▶ **TASK DIRECTIONS**
What you return must match the data exactly, line for line.

▶ **LISTED RECORDS**
* * * *
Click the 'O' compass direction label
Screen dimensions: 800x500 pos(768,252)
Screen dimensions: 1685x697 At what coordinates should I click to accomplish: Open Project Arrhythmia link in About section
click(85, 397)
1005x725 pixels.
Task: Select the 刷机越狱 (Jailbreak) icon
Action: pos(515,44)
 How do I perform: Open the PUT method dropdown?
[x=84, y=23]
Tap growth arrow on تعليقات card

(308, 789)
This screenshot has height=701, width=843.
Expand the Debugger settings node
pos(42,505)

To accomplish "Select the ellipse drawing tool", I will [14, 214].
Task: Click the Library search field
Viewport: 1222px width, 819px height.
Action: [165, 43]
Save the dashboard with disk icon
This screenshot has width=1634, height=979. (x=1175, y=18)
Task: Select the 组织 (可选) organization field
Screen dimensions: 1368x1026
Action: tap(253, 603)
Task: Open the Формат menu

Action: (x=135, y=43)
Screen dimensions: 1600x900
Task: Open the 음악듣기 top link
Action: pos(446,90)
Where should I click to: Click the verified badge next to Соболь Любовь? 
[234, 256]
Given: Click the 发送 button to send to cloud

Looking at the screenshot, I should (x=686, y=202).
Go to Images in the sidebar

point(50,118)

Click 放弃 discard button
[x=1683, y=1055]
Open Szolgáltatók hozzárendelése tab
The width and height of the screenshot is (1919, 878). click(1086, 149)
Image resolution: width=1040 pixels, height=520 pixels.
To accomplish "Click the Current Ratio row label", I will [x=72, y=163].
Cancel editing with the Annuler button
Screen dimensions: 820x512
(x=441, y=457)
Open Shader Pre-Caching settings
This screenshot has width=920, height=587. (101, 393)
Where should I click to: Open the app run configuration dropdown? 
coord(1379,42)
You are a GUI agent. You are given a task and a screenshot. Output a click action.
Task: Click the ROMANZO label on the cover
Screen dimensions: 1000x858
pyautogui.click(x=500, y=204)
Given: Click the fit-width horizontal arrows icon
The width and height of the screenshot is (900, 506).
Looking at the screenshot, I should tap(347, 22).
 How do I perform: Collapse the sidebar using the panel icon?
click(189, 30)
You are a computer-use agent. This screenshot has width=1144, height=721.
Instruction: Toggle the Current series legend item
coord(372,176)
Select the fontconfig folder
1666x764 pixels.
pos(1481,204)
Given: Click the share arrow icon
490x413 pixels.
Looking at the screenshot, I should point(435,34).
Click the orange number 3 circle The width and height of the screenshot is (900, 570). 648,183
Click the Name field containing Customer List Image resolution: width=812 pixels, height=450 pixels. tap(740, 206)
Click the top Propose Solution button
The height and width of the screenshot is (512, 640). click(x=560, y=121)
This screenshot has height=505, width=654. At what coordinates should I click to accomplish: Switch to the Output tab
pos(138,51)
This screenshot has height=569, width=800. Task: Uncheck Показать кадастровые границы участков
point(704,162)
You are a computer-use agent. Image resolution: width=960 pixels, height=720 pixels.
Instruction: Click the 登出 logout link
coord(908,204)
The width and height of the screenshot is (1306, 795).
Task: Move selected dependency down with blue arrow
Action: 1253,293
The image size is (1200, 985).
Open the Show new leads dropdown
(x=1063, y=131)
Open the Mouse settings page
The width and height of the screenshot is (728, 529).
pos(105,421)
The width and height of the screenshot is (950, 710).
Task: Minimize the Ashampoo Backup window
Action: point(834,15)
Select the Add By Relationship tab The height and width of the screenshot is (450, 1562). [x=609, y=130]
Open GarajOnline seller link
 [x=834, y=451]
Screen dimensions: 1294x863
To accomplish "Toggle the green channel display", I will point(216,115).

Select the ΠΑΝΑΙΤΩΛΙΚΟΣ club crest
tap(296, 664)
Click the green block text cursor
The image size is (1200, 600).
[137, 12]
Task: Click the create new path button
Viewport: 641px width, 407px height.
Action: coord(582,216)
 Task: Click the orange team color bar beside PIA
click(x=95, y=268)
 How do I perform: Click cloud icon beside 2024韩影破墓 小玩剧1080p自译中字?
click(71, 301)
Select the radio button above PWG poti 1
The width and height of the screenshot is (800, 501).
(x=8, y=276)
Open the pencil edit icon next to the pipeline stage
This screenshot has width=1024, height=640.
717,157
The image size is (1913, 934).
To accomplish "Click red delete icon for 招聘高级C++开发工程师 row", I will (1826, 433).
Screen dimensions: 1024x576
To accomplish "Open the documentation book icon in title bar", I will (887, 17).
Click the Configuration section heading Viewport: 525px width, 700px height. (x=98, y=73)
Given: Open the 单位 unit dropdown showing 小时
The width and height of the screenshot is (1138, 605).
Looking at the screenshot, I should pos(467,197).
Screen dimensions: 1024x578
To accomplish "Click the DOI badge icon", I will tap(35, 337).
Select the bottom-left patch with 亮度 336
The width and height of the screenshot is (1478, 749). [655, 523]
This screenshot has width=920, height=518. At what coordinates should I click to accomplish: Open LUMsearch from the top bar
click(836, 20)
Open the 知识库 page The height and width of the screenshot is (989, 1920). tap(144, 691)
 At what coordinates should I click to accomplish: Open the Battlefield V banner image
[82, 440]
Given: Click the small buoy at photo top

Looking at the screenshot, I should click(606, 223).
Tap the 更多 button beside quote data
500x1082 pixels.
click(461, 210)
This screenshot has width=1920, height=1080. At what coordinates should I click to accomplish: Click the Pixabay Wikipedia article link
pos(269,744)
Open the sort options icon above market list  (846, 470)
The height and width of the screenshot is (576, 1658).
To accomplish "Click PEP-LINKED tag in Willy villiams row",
* * * *
▶ **PROBLEM SOLUTION**
Click the 'O' compass direction label
Screen dimensions: 800x500 pos(768,252)
Screen dimensions: 1685x697 At what coordinates should I click to accomplish: Open Project Arrhythmia link in About section
click(85, 397)
1005x725 pixels.
Task: Select the 刷机越狱 (Jailbreak) icon
Action: pos(515,44)
 How do I perform: Open the PUT method dropdown?
[x=84, y=23]
Tap growth arrow on تعليقات card

(308, 789)
This screenshot has height=701, width=843.
Expand the Debugger settings node
pos(42,505)

To accomplish "Select the ellipse drawing tool", I will [14, 214].
Task: Click the Library search field
Viewport: 1222px width, 819px height.
Action: [165, 43]
Save the dashboard with disk icon
This screenshot has width=1634, height=979. (x=1175, y=18)
Task: Select the 组织 (可选) organization field
Screen dimensions: 1368x1026
Action: tap(253, 603)
Task: Open the Формат menu

Action: (x=135, y=43)
Screen dimensions: 1600x900
Task: Open the 음악듣기 top link
Action: pos(446,90)
Where should I click to: Click the verified badge next to Соболь Любовь? 
[234, 256]
Given: Click the 发送 button to send to cloud

Looking at the screenshot, I should (x=686, y=202).
Go to Images in the sidebar

point(50,118)

Click 放弃 discard button
[x=1683, y=1055]
Open Szolgáltatók hozzárendelése tab
The width and height of the screenshot is (1919, 878). click(1086, 149)
Image resolution: width=1040 pixels, height=520 pixels.
To accomplish "Click the Current Ratio row label", I will [x=72, y=163].
Cancel editing with the Annuler button
Screen dimensions: 820x512
(x=441, y=457)
Open Shader Pre-Caching settings
This screenshot has width=920, height=587. (101, 393)
Where should I click to: Open the app run configuration dropdown? 
coord(1379,42)
You are a GUI agent. You are given a task and a screenshot. Output a click action.
Task: Click the ROMANZO label on the cover
Screen dimensions: 1000x858
pyautogui.click(x=500, y=204)
Given: Click the fit-width horizontal arrows icon
The width and height of the screenshot is (900, 506).
Looking at the screenshot, I should tap(347, 22).
 How do I perform: Collapse the sidebar using the panel icon?
click(189, 30)
You are a computer-use agent. This screenshot has width=1144, height=721.
Instruction: Toggle the Current series legend item
coord(372,176)
Select the fontconfig folder
1666x764 pixels.
pos(1481,204)
Given: Click the share arrow icon
490x413 pixels.
Looking at the screenshot, I should point(435,34).
Click the orange number 3 circle The width and height of the screenshot is (900, 570). 648,183
Click the Name field containing Customer List Image resolution: width=812 pixels, height=450 pixels. tap(740, 206)
Click the top Propose Solution button
The height and width of the screenshot is (512, 640). click(x=560, y=121)
This screenshot has height=505, width=654. At what coordinates should I click to accomplish: Switch to the Output tab
pos(138,51)
This screenshot has height=569, width=800. Task: Uncheck Показать кадастровые границы участков
point(704,162)
You are a computer-use agent. Image resolution: width=960 pixels, height=720 pixels.
Instruction: Click the 登出 logout link
coord(908,204)
The width and height of the screenshot is (1306, 795).
Task: Move selected dependency down with blue arrow
Action: 1253,293
The image size is (1200, 985).
Open the Show new leads dropdown
(x=1063, y=131)
Open the Mouse settings page
The width and height of the screenshot is (728, 529).
pos(105,421)
The width and height of the screenshot is (950, 710).
Task: Minimize the Ashampoo Backup window
Action: point(834,15)
Select the Add By Relationship tab The height and width of the screenshot is (450, 1562). [x=609, y=130]
Open GarajOnline seller link
 [x=834, y=451]
Screen dimensions: 1294x863
To accomplish "Toggle the green channel display", I will point(216,115).

Select the ΠΑΝΑΙΤΩΛΙΚΟΣ club crest
tap(296, 664)
Click the green block text cursor
The image size is (1200, 600).
[137, 12]
Task: Click the create new path button
Viewport: 641px width, 407px height.
Action: coord(582,216)
 Task: Click the orange team color bar beside PIA
click(x=95, y=268)
 How do I perform: Click cloud icon beside 2024韩影破墓 小玩剧1080p自译中字?
click(71, 301)
Select the radio button above PWG poti 1
The width and height of the screenshot is (800, 501).
(x=8, y=276)
Open the pencil edit icon next to the pipeline stage
This screenshot has width=1024, height=640.
717,157
The image size is (1913, 934).
To accomplish "Click red delete icon for 招聘高级C++开发工程师 row", I will (1826, 433).
Screen dimensions: 1024x576
To accomplish "Open the documentation book icon in title bar", I will (887, 17).
Click the Configuration section heading Viewport: 525px width, 700px height. (x=98, y=73)
Given: Open the 单位 unit dropdown showing 小时
The width and height of the screenshot is (1138, 605).
Looking at the screenshot, I should pos(467,197).
Screen dimensions: 1024x578
To accomplish "Click the DOI badge icon", I will tap(35, 337).
Select the bottom-left patch with 亮度 336
The width and height of the screenshot is (1478, 749). [655, 523]
This screenshot has width=920, height=518. At what coordinates should I click to accomplish: Open LUMsearch from the top bar
click(836, 20)
Open the 知识库 page The height and width of the screenshot is (989, 1920). tap(144, 691)
 At what coordinates should I click to accomplish: Open the Battlefield V banner image
[82, 440]
Given: Click the small buoy at photo top

Looking at the screenshot, I should click(606, 223).
Tap the 更多 button beside quote data
500x1082 pixels.
click(461, 210)
This screenshot has width=1920, height=1080. At what coordinates should I click to accomplish: Click the Pixabay Wikipedia article link
pos(269,744)
Open the sort options icon above market list  (846, 470)
The height and width of the screenshot is (576, 1658).
To accomplish "Click PEP-LINKED tag in Willy villiams row",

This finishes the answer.